● **STUDY TEXT**
- - - - -
For many former Grove Parkers, time in the neighbourhood was formative.

Eugene Boyle had moved from the countryside in Donegal to the city, at a time when a “Donegal mafia” dominated shops and cafes in the area around Portobello, he says.

He was a fresh student of architecture.

His home at 46a, from 1987 to 1990 wasn’t a bedsit, he says. He and his friends lived on the top floor of a detached home, not a terrace. “It was like it was dropped in from space.”

The flat was warm and dry and a pleasure to live in, Boyle says.

Three girls – older than them – shared the ground floor. They would play the Psychedelic Furs and Kate and Anna McGarrigle. “We used to have listen to it through the floorboards,” he says.

At that time, Grove Park seemed to him a mixed neighbourhood of students in flats, and people up from the country working in town.

He got to know a few folks on the street: Martin from Mayo, who has passed away now, a country man who would stride up and down and seemed to know everybody. He did maintenance and gardening around, says Boyle.

“He was one of these guys who would speak to you,” Boyle says. “Being country people, there was always kind of a resonance there.”

It was a neighbourhood conducive to making connections, he says. “It was kind of like an oasis in Rathmines,” he says. “A little place of its own.”

He used to notice a girl working on an industrial drawing board on the front room of one house.

One night, he knocked on her door to borrow a scale, and learnt she too was an architect student and she talked about past work in Edinburgh — and he went there, and ended up working for the same guy. “There was spontaneity there,” he says. “It let to serendipity, and connections, and pathways.”

There was also a “lady of the night” in the house opposite, who once left her curtains open. (He never visited, he says.)

Archaeologists

Cormac Ó Braonáin grew up in the corner house at 11 Grove Park from 2000 to 2008 – the first eight years of his life. His dad was an artist and mother worked in theatre. “Extremely bohemian. With very little money,” he says.

Out back they had a huge garden, which backed onto Cathal Brugha Barracks. Blackberry and loganberry bushes lined an entire wall. “You’d just stuff your face,” he says. “It was like something from a kid’s book, where your face was just be covered in blackberry juice.”

He and his uncle would go out back and dig in what once was a potato patch, and before that a heap for old crockery. They’d take a shovel and pretend they were doing archaeological digs for museums, excavating old plates and saucers from the 1940s and 1950s.

Most places around them were cut into flats, but theirs was split into two homes. The top floor had two-bedrooms, a sitting room and a bathroom. Downstairs lived an old couple: Jim and Kay.

Kay was like a second grandmother, Ó Braonáin says. She had a simple kitchen where they would sit by the stove, always a pile of glossy Irish Times or Irish Independent magazines. “She would give us a small glass of 7Up and have a chat,” he says.

“Common People”

Ellen Brickley jokes that living at number 33 from the summer of 2006 to the winter of 2008 was like being in the Pulp song “Common People”.

Not as the rich girl, Brickley says, she doesn’t come from money. But it was the liberating feeling of living away from home for the first time.

“It feels like an important part of the narrative to say I lived in Grove Park in my 20s,” she says. She was 22 years old and it was her first time living away from home. She and her two friends had a three-bedroom apartment – one bedroom without windows.
- - - - -
● **PROBLEMS AND TASKS**
[A] Print the Grove Park text from "One night, he knocked" to "visited, he says.)".
[B] Answer these questions using the Grove Park text:
(i) During which years did Eugene Boyle live at 46a?
(ii) What did the garden of the Ó Braonáin home back onto?
(iii) How old was Ellen Brickley when she moved into number 33?
The data below is separate from the Grove Park text.

Stored items:
- - - - -
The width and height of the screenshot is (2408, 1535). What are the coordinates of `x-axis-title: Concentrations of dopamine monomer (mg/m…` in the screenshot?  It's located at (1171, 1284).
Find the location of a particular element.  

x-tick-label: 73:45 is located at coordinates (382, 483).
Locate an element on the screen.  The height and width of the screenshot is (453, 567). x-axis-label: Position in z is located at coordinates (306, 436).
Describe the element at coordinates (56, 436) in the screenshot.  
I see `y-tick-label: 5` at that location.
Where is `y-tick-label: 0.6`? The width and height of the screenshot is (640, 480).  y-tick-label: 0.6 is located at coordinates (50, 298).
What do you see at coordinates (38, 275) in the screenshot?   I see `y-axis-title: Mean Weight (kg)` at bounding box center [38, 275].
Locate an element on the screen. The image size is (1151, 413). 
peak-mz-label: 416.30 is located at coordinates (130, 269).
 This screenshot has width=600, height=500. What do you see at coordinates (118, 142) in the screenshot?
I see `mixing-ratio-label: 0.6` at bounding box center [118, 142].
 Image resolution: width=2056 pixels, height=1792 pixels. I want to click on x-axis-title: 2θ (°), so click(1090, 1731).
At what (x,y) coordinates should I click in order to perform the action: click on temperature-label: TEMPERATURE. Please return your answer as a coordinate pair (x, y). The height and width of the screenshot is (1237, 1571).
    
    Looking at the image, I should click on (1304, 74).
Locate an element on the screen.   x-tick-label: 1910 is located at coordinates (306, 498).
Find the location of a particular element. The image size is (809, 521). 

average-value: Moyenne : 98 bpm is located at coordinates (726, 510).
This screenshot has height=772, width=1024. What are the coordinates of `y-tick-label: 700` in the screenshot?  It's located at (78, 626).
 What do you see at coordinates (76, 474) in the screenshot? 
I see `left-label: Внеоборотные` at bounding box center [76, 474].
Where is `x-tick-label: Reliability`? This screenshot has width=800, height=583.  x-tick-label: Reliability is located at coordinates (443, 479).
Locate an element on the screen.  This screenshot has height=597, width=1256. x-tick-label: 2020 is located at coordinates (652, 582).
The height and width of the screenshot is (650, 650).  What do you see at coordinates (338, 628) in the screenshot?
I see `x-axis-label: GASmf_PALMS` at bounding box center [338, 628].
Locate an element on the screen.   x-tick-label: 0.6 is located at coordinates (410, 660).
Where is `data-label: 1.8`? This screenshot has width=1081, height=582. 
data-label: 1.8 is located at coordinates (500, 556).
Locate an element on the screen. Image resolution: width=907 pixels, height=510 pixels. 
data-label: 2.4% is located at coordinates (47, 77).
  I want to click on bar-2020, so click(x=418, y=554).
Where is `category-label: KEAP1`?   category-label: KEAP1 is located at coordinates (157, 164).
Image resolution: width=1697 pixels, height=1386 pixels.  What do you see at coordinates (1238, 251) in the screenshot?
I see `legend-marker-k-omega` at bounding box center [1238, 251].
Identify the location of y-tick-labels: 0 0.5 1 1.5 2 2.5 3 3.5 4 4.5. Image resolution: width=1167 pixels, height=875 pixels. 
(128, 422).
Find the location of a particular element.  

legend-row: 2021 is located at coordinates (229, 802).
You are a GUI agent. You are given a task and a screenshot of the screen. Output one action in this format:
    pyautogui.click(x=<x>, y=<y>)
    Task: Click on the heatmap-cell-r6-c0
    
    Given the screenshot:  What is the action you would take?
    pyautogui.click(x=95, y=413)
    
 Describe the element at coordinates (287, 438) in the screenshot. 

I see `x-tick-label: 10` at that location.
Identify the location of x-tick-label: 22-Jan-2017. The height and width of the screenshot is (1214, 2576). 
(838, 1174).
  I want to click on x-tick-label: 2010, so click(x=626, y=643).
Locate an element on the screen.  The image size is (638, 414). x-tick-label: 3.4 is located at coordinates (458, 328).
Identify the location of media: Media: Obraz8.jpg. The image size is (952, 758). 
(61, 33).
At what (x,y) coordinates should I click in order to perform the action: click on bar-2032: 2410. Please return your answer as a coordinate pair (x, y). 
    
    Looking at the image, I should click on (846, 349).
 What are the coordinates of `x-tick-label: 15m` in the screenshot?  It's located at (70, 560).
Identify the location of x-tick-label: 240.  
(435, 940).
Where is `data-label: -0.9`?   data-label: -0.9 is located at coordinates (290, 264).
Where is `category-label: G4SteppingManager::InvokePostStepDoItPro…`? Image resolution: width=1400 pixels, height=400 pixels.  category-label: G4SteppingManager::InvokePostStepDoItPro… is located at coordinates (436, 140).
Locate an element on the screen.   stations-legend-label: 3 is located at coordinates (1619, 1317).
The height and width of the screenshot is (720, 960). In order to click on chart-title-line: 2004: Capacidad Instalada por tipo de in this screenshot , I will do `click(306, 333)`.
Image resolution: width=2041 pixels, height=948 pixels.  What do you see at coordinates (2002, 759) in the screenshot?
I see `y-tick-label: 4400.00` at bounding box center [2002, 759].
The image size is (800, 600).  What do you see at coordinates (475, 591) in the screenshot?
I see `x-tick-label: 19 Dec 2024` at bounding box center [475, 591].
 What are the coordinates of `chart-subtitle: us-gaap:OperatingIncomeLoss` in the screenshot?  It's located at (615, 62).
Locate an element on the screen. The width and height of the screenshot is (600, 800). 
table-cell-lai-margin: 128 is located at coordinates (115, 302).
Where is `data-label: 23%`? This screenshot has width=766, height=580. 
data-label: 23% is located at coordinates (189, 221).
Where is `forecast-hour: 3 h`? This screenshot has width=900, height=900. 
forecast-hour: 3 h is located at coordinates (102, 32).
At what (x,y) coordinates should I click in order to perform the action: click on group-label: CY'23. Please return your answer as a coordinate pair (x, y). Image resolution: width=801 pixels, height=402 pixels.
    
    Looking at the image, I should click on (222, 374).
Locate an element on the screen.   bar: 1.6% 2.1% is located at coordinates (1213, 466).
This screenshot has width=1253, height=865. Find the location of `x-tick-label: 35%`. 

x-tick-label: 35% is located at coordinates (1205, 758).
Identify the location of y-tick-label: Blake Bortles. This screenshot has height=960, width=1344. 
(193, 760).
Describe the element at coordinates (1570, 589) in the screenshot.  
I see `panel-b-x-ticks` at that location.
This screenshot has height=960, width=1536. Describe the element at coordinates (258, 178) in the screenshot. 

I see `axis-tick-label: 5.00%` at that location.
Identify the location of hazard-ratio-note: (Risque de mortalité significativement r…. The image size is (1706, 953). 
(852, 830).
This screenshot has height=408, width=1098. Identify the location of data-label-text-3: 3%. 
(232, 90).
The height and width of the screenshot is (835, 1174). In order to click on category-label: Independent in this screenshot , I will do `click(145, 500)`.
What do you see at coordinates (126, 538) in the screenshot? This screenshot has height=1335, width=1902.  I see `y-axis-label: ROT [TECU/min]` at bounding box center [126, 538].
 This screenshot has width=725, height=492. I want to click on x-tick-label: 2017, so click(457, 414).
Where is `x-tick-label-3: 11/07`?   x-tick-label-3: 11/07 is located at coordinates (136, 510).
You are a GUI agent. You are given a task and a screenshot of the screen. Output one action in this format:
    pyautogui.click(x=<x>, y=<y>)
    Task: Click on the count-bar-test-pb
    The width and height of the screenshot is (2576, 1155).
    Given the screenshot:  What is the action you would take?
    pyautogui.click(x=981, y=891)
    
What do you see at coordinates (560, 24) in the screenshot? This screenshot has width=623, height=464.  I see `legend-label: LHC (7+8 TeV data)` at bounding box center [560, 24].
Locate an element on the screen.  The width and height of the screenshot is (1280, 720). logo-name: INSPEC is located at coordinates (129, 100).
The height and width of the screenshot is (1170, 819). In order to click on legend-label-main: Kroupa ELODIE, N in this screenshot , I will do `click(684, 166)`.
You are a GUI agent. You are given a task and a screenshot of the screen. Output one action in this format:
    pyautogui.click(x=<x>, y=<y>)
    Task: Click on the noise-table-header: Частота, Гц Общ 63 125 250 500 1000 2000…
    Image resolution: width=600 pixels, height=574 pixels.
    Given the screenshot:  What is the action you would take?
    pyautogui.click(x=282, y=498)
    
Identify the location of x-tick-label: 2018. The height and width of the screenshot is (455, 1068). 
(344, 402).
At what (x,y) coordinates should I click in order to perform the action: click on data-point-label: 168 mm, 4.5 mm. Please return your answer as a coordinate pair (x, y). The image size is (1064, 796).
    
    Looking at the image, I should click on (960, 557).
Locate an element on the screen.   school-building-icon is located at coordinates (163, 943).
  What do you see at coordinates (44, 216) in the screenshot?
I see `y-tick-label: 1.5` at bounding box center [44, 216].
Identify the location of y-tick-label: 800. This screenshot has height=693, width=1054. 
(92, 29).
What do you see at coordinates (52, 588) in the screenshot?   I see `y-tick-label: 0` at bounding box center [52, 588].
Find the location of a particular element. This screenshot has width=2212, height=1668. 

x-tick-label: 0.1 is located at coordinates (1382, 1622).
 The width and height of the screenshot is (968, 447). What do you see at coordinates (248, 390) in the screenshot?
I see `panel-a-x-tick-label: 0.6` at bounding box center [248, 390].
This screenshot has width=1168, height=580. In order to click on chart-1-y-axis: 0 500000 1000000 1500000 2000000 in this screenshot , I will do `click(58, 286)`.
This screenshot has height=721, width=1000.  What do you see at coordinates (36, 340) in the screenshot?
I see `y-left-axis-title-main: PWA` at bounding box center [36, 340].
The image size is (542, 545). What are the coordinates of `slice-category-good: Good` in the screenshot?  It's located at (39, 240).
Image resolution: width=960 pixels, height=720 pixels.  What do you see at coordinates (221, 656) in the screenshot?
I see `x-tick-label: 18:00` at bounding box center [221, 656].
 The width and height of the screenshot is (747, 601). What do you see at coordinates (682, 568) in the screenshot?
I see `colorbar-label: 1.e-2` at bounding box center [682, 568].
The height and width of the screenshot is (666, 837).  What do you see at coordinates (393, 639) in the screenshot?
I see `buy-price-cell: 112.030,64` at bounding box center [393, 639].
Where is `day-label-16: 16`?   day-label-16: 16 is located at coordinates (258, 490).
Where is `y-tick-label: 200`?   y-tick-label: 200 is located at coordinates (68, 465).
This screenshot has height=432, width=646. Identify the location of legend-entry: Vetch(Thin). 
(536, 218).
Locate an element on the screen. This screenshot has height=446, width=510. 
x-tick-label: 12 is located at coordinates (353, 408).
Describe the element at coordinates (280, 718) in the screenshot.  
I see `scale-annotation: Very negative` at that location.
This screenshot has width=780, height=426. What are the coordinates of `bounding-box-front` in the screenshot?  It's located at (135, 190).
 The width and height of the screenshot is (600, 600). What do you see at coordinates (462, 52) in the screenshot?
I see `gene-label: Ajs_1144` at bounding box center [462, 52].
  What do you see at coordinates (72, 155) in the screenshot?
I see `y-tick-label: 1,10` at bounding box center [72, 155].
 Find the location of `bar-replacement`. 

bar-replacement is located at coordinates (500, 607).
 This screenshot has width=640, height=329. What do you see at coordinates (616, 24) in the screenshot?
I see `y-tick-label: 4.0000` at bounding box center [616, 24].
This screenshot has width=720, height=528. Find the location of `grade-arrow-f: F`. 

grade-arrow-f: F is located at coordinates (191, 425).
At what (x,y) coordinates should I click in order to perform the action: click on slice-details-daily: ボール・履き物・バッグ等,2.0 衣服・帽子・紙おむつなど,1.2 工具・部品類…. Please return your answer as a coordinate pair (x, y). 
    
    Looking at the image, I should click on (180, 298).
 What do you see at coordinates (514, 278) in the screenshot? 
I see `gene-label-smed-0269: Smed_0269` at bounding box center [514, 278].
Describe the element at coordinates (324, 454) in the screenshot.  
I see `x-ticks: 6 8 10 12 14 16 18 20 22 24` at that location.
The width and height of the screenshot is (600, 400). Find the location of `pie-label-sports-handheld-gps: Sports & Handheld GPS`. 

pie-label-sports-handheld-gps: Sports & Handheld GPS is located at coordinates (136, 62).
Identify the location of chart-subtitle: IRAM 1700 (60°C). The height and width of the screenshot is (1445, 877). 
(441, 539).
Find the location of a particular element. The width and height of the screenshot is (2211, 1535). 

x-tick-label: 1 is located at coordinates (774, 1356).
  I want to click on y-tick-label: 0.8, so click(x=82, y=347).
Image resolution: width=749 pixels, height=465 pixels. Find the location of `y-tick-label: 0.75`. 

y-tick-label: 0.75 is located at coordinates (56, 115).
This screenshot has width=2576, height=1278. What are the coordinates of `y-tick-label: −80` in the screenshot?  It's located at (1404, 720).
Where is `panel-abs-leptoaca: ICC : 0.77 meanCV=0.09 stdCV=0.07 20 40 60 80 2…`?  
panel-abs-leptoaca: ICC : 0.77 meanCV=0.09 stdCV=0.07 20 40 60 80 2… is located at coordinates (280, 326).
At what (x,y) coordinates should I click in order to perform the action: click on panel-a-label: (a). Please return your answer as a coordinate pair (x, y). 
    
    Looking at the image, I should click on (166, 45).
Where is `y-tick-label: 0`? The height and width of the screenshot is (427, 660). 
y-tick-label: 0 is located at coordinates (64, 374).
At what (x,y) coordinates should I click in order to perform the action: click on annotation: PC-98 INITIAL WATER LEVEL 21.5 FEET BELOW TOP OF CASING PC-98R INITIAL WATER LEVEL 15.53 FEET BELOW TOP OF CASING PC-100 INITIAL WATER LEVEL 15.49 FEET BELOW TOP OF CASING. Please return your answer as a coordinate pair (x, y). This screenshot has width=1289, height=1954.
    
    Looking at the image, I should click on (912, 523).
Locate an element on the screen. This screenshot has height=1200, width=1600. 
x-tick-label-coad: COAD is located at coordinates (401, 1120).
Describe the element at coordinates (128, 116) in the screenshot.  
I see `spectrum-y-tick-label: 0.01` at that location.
- - - - -
● **ANSWERS TO THE PROBLEMS**
[A]
One night, he knocked on her door to borrow a scale, and learnt she too was an architect student and she talked about past work in Edinburgh — and he went there, and ended up working for the same guy. “There was spontaneity there,” he says. “It let to serendipity, and connections, and pathways.”

There was also a “lady of the night” in the house opposite, who once left her curtains open. (He never visited, he says.)

[B]
(i) From 1987 to 1990.
(ii) Cathal Brugha Barracks.
(iii) She was 22.